A plan for an egg farm has been delayed for a third month by the Hagerstown Board of Zoning Appeals.
The BZA conducted a public hearing about Gideon and Anna Ebersole’s request for a zoning variance that would allow them to house up to 20,000 chickens in a large barn they would build on their property at 12627 Indiana 38, east of town. The Ebersoles would contract with a New York-based company that would own the hens, paying the Ebersoles to feed and care for them and harvest their eggs. The company would send a truck for the eggs once a week.
Several nearby property owners showed up at Town Hall on Sept. 20, and three had questions for Gideon Ebersole and the BZA.
One, Jeremy Spicer, asked about plans for manure and waste disposal, including dead chickens. Ebersol said he will have a contract for waste disposal with a company that will sell it for fertilizer. Dead birds will be composted, as on other egg farms.
Spicer also asked about odor and soil and water contamination. The zoning board said it does not regulate those factors; the Indiana Department of Environmental Management would respond to complaints about contamination and odor.
BZA members Rick Cole and Chris Lane said a similar operation north of Hagerstown has produced no complaints from neighbors who had similar concerns before it opened several years ago.

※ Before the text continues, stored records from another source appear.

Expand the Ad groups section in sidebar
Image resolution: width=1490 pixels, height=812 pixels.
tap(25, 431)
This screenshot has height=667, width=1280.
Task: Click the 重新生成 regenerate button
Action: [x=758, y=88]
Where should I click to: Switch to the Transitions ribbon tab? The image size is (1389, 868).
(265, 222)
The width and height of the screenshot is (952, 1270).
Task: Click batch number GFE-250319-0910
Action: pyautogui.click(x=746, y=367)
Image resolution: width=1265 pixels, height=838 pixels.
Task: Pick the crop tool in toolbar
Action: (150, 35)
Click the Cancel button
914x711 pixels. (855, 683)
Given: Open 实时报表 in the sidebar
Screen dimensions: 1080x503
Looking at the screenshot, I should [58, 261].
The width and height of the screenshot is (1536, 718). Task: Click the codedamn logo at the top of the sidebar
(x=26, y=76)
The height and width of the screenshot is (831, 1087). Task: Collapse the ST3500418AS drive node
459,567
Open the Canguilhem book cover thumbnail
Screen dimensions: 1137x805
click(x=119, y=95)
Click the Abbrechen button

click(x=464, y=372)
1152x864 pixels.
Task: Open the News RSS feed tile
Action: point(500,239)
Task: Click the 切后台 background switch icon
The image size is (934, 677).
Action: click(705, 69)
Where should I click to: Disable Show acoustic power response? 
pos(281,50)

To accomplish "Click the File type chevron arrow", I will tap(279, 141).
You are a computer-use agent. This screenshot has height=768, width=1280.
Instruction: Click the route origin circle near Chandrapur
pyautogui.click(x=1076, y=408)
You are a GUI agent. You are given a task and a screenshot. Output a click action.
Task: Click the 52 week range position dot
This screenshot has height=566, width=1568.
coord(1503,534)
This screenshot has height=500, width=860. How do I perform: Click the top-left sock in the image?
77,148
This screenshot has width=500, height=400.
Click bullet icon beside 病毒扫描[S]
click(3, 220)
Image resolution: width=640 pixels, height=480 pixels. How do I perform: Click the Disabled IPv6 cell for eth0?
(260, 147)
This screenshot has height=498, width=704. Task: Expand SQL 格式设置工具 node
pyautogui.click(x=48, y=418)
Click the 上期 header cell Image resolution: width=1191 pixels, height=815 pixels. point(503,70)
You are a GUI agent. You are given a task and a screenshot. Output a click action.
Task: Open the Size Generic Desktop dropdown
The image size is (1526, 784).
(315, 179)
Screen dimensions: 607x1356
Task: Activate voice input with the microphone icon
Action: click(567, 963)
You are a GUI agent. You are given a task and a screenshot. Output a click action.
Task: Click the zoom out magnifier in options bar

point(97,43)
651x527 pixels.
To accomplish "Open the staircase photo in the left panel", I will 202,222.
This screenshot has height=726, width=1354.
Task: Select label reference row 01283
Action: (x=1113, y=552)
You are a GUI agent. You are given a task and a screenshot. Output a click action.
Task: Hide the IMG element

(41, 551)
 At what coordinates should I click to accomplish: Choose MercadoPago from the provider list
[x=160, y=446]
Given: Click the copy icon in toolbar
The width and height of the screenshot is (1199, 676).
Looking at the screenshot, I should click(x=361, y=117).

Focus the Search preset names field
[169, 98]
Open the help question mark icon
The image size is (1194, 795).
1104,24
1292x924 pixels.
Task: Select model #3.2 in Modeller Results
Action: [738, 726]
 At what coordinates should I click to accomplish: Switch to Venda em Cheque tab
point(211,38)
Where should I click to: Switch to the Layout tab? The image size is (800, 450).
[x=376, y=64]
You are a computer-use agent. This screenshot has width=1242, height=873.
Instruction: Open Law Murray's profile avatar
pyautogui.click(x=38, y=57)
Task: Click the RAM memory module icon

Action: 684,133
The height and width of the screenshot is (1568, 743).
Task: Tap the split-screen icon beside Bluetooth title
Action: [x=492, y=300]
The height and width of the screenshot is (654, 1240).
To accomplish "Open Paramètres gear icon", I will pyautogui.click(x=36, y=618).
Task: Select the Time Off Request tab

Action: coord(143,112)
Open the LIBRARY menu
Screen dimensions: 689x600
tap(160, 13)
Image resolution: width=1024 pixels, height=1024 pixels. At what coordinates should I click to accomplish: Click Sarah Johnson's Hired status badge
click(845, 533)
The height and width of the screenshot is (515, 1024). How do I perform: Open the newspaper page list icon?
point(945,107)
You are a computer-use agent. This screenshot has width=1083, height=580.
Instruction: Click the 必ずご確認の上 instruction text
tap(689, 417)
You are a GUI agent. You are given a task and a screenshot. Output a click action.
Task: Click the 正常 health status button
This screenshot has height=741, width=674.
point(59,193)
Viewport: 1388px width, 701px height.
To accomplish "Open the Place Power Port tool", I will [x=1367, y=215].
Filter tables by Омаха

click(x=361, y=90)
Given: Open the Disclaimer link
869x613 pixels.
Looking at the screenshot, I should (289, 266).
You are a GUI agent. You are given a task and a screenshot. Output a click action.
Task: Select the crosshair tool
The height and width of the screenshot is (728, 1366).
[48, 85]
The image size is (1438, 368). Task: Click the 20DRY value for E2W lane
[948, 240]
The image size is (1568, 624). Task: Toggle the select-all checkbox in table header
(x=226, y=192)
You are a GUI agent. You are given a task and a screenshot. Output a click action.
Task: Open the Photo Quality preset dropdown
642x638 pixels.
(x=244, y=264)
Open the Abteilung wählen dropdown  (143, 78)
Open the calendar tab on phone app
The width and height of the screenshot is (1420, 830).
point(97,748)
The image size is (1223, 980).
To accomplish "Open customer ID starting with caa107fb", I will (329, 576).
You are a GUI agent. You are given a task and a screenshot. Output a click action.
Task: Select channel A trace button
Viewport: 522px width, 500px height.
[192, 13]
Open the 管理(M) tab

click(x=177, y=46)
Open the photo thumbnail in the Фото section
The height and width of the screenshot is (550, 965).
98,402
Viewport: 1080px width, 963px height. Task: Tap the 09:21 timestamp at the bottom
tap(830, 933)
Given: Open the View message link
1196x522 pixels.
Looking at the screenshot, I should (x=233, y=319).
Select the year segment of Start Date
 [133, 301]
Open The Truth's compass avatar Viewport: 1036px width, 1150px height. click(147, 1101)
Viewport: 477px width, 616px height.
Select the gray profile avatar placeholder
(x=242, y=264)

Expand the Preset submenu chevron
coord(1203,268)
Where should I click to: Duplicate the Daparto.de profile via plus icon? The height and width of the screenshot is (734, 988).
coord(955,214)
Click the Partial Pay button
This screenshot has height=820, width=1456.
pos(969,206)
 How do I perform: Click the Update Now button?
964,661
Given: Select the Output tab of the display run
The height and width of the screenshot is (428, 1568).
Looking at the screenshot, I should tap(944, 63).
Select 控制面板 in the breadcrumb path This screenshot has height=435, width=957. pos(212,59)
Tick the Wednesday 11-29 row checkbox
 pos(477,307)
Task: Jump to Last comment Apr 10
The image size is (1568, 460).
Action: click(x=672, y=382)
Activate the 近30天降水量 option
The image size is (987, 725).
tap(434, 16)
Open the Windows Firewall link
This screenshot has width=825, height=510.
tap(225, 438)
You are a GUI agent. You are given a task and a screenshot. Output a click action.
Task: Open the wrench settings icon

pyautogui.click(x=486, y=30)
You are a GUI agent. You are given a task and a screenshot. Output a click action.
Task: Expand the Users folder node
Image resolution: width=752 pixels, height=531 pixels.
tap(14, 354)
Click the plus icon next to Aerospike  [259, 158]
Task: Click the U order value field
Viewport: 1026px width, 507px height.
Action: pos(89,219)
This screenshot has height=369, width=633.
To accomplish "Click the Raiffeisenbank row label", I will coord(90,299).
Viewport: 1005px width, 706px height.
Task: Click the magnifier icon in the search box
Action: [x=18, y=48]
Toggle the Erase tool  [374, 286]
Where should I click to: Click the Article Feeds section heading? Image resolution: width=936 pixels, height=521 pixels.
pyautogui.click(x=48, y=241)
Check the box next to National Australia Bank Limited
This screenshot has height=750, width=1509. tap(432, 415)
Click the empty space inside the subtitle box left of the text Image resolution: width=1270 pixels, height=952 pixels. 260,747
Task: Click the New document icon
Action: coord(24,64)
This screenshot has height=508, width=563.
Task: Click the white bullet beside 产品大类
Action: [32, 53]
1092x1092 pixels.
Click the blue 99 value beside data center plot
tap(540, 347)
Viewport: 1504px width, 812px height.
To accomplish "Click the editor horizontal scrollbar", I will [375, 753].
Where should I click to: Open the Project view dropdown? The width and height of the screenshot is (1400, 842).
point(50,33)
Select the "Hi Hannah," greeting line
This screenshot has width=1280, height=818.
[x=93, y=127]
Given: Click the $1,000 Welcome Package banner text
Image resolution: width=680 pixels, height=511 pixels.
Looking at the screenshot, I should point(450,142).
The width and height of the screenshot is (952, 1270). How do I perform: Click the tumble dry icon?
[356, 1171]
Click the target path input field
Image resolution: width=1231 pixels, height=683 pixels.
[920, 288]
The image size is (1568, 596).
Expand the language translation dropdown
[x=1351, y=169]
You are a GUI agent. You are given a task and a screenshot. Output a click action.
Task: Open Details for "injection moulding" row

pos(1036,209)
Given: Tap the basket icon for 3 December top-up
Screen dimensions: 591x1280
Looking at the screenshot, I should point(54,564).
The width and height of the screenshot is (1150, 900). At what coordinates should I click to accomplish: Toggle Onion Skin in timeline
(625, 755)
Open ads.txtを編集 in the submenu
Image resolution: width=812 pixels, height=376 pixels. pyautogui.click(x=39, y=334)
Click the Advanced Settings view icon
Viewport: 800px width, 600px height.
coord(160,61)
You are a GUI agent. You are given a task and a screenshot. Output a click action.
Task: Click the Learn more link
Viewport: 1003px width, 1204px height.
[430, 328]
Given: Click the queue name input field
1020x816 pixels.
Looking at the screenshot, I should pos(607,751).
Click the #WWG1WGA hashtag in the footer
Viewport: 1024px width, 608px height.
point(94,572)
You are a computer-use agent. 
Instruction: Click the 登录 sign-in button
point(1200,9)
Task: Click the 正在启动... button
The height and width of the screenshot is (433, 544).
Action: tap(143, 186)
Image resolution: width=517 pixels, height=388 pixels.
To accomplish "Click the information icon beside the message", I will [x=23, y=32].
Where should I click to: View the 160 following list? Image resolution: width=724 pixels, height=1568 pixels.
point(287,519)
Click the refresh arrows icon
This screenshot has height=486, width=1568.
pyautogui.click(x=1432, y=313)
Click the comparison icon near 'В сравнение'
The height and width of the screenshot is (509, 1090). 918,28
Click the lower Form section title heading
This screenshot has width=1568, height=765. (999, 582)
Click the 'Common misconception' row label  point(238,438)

Tressa Wallace, another neighbor, asked if there is any way to know how the plan would affect property values in the area. BZA members said they know of no way to predict that.
Building Commissioner Bob Bullock reminded all that the land there has been zoned for agriculture uses for many years. The Ebersoles have a right to farm it. The issue before the BZA is whether they should be allowed to have up to 20,000 birds, which is more than the zoning ordinance permits without a variance.
Neighbor Richard Heaston showed a map of the area and neighboring properties. He said the length of the barn would extend behind three neighboring lots. He asked if it could be moved to another location on the Ebersoles’ property.
Gideon Ebersole said that animal cruelty standards require the egg company to provide a certain amount of open space on all sides of the barn where the chickens will be allowed to roam during daylight hours. He did not know whether the egg company would consider changing the location.
The BZA then tabled consideration of the proposal, asking Ebersole to contact the egg company to ask if the building could be changed. They also asked him to ask a representative from the egg company to attend the next meeting. The BZA will advertise a meeting date when it has been set.
A version of this article appeared in the September 27 2023 print edition of the Western Wayne News.